# Rocky Patel Decade Torpedo Cigar Review - Soooooo Mild....Gimme a 1990 Vintage please!



## joncaputo (Sep 29, 2008)

*Rocky Patel Decade Torpedo Cigar Review - Soooooo Mild....Gimme a 1990 Vintage please!*

O.K., this is a good smoke, but it's oh so mild. It's fairly one dimensional with cedar and mild leather and cocca. Not at all what I expected! ...

Read the full review here: Rocky Patel Decade Torpedo Cigar Review - Soooooo Mild....Gimme a 1990 Vintage please!


----------



## Dr. Nick (Jan 12, 2010)

I had read that about the Decade. I've got a couple that I haven't burned yet. I'm actually looking forward to getting ahold of some of the Old World Reserve Maduros.


----------



## flyin'glass (Feb 24, 2010)

joncaputo said:


> O.K., this is a good smoke, but it's oh so mild. It's fairly one dimensional with cedar and mild leather and cocca. Not at all what I expected!


I intentionally avoided reading reviews here prior to smoking the Decade Torpedo, just heard about the 95....

I really enjoyed the pre-light aroma and draw.
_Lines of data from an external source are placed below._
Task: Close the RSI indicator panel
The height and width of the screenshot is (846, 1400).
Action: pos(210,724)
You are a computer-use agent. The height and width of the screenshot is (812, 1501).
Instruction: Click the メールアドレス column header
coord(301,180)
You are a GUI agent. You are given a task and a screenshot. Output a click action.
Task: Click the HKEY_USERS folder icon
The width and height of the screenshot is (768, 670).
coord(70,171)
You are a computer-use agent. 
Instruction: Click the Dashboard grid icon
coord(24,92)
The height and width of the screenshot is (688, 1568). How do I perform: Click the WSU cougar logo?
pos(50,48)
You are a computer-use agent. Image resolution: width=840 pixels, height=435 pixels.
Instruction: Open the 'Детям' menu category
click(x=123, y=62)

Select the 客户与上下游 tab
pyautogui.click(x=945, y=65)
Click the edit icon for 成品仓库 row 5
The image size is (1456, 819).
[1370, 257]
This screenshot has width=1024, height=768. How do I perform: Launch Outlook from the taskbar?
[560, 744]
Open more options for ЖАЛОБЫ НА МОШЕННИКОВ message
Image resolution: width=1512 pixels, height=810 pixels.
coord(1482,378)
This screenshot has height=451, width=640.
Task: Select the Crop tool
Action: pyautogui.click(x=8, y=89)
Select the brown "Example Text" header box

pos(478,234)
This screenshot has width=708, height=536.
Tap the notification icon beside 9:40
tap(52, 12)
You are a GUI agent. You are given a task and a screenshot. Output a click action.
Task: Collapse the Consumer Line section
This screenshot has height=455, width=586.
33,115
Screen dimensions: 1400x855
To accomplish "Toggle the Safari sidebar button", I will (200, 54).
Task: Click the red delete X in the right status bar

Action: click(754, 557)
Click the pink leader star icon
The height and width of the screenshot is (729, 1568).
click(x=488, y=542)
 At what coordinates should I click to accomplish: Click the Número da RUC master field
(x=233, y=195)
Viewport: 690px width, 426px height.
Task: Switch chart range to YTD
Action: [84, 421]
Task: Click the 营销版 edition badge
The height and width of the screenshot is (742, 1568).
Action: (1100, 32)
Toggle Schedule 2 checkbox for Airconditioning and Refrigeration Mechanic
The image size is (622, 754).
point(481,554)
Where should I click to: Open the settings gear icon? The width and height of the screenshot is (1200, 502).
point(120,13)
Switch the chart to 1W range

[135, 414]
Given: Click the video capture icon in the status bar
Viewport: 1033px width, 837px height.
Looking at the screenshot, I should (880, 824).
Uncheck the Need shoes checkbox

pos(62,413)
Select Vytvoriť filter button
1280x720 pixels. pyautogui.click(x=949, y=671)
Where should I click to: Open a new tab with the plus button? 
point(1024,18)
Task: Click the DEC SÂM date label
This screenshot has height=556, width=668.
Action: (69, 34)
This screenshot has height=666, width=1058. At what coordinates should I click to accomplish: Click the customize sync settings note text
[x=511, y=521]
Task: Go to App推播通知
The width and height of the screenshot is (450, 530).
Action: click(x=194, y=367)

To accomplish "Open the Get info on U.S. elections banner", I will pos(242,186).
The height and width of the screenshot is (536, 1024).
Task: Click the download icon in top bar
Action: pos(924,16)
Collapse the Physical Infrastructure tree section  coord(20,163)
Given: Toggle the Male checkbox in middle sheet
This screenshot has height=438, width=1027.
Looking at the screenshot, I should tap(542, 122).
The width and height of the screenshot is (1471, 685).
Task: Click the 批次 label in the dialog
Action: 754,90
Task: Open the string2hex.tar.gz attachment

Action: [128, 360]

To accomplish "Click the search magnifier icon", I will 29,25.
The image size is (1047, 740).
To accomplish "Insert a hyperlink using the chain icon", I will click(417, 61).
Very nice wrapper, lit well, burned evenly for the 1/3.... and had little taste.

I literally did a double take with this one. I got some mild cocoa and ... light leather? I kept wondering where the rest of the taste was. Second draw, same, third same... how is this possibly a medium to full bodied cigar? I got through the 2/3 and although I had the time, left it alone.

I have no intention of basing my decision on one cigar and have at least two more waiting. It wasn't a bad taste, it just was so light on what taste there was.

Right now though, I honestly thought this cigar was lacking in flavor. . . even a bit bland. Reading the reviews, it appears I'm not the only one. But, there are some descriptions out there that seem completely opposite that of what I experienced. I love the Patel story, Rocky's hands on approach, etc. I really liked the 1990 petit corona's I had (3) last week. I am just surprised at this cigar.... really surprised.

So, I'm trying to figure this out. I hadn't eaten for 4 hours before, only had water with the cigar, smoked it at a normal rate... what gives? Any thoughts?


----------